The current report suggests that irrespective of trial eligibility, survival is better for patients prescribed 50% of the target dose. An earlier report from this survey showed better survival associated with either ACE-inhibitor or ß-blocker treatment, irrespective of the presence of LVSD.11 These data should be treated cautiously. Higher drug doses may, in reality, be associated with greater survival but, equally, patients able to tolerate higher doses may be intrinsically more likely to survive, because of less advanced disease and less co-morbidity.
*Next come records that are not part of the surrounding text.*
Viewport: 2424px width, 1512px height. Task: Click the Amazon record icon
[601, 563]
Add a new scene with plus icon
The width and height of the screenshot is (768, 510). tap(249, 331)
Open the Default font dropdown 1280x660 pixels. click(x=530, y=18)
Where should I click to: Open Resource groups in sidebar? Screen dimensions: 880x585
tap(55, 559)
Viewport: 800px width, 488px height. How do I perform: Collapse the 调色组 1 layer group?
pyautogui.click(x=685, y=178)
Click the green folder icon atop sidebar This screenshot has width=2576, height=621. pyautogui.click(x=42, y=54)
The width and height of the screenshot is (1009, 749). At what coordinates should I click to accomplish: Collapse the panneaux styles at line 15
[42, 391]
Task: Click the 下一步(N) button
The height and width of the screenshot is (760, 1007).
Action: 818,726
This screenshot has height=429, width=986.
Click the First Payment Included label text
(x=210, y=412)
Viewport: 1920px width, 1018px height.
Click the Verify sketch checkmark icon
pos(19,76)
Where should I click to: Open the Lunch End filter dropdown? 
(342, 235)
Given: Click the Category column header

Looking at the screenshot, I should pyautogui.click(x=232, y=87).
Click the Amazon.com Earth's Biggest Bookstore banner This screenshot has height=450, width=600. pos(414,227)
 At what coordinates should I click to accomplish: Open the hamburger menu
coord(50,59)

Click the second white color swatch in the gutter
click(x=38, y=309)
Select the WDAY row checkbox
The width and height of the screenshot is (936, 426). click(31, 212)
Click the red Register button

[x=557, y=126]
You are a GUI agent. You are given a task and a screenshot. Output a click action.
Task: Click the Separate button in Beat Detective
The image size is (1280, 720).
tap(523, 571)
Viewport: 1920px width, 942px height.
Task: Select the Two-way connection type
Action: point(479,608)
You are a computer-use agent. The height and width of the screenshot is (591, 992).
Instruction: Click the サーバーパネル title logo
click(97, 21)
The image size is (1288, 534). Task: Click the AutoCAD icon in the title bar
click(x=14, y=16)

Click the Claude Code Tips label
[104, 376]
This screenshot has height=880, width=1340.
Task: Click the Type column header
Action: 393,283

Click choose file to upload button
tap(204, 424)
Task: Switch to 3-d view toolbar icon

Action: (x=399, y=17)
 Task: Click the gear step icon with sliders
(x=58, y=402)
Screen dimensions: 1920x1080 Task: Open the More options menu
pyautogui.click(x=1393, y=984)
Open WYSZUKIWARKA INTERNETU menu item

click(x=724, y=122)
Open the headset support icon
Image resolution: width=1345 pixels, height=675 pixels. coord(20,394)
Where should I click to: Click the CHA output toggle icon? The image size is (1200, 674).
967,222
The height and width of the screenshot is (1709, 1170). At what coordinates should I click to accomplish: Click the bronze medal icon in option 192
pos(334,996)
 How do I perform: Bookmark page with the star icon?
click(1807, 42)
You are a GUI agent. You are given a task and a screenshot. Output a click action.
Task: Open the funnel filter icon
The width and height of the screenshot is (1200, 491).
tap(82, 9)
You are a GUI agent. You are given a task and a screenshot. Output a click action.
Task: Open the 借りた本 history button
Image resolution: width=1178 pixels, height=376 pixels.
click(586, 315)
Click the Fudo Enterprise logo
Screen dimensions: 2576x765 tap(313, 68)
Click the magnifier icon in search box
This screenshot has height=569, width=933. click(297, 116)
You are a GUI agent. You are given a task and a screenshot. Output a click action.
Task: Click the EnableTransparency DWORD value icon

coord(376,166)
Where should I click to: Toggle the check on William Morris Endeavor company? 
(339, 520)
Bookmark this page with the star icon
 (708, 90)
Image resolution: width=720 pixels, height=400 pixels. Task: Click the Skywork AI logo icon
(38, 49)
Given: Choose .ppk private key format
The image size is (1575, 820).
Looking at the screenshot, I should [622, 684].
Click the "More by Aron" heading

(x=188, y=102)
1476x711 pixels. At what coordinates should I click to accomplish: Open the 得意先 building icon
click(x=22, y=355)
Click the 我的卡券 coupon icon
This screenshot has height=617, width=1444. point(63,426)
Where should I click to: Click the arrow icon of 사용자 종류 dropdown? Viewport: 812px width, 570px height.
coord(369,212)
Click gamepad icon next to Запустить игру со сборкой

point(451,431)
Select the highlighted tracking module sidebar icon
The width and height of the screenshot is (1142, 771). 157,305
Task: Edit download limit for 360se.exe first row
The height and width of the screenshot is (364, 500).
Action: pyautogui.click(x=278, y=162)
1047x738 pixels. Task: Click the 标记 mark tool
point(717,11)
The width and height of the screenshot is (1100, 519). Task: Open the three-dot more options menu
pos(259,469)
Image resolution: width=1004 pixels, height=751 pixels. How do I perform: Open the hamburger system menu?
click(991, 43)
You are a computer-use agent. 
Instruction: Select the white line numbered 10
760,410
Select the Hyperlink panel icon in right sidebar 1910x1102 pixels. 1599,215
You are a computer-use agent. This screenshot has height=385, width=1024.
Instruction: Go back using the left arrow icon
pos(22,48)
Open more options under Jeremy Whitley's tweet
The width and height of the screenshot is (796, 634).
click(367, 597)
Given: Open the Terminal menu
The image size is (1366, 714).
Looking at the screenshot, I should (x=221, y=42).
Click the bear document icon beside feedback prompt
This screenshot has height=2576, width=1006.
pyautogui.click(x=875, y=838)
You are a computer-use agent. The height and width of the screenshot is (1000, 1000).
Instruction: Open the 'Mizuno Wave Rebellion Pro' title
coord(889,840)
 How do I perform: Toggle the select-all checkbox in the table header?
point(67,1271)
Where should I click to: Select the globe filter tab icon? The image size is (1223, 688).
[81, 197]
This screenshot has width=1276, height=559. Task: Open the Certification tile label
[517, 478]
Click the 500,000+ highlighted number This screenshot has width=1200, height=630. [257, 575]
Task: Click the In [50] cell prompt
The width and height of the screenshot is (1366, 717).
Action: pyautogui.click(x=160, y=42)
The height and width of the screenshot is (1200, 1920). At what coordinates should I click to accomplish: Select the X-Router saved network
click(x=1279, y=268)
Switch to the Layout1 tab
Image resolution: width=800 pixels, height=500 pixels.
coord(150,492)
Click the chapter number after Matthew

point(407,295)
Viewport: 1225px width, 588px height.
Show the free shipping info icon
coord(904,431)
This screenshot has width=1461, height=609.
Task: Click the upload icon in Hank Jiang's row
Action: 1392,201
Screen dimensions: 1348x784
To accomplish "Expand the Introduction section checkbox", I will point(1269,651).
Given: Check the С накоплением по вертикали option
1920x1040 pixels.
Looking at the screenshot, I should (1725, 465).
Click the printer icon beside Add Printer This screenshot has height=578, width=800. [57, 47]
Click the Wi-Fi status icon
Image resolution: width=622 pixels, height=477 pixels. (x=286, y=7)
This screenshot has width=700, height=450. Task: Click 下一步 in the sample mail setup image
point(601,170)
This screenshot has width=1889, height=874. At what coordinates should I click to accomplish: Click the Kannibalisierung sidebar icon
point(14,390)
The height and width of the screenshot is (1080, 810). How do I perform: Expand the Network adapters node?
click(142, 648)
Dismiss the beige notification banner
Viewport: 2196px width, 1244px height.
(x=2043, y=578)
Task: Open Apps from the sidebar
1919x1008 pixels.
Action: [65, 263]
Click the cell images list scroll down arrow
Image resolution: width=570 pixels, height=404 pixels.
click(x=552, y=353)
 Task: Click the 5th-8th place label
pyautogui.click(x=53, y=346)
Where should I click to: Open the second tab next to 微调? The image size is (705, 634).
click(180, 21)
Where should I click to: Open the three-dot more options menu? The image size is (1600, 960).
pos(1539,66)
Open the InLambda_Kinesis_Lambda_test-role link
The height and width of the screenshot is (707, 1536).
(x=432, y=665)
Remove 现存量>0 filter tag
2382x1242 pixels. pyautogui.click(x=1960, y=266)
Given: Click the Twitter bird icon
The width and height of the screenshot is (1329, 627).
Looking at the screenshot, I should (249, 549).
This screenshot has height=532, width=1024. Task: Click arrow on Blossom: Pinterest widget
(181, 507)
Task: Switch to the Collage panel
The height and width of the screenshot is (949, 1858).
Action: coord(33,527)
It would be of great interest to show from the current report the impact on mortality (and morbidity) of prescription/non-prescription of ACE-inhibitor in SOLVD-eligible patients and similarly for ß-blocker in MERIT-HF-eligible patients. Further to this, this survey highlights the need for robust assessment of the magnitude of benefit of pharmacological treatments in CHF in clinical practice.
The current report from EHS HF3 and those preceding it 10,11 highlight the complexity of managing heart failure in the real world. We have already seen that one in every three to four patients with suspected heart failure does not have assessment of LV function and that the features of the patients, and the environment in which they are managed, are important. The diagnosis itself is often problematic; in over 3000 survivors of the index admission in EHS HF, physicians considered the diagnosis of heart failure definitely present in 44% and definitely absent in 10%.10 In other words, in the remaining 46% of patients, diagnostic uncertainty (related to less intensive investigation)10 remained. Patient factors influence not only eligibility for pharmacological treatments but also physicians propensity to investigate and to prescribe. Our apparent failure to investigate appropriately denies potentially beneficial treatments to some and exposes others to inappropriate therapy.
In this context, institutional factors are relevant and important. EHS HF demonstrates, not for the first time,12 that the management of patients with heart failure, proven or suspected, is more thorough in the hands of cardiologists. Currently, relatively few hospitals in Europe have physicians with specific interest and expertise in heart failure management: only 63 of the 115 hospitals in EHS HF (55%) had a heart failure service.10 As suggested in a previous report from EHS HF Given the ... opportunity that hospitalisation provides to complete key investigations and institute a long term management plan, it would seem appropriate for most hospitals to reorientate some existing space and resources to the care of patients with heart failure.10 Most health care professionals concerned with the management of this important, chronic condition would not disagree.
Conflict of interest: none declared.
Footnotes
The opinions expressed in this article are not necessarily those of the Editors of the European Heart Journal or of the European Society of Cardiology.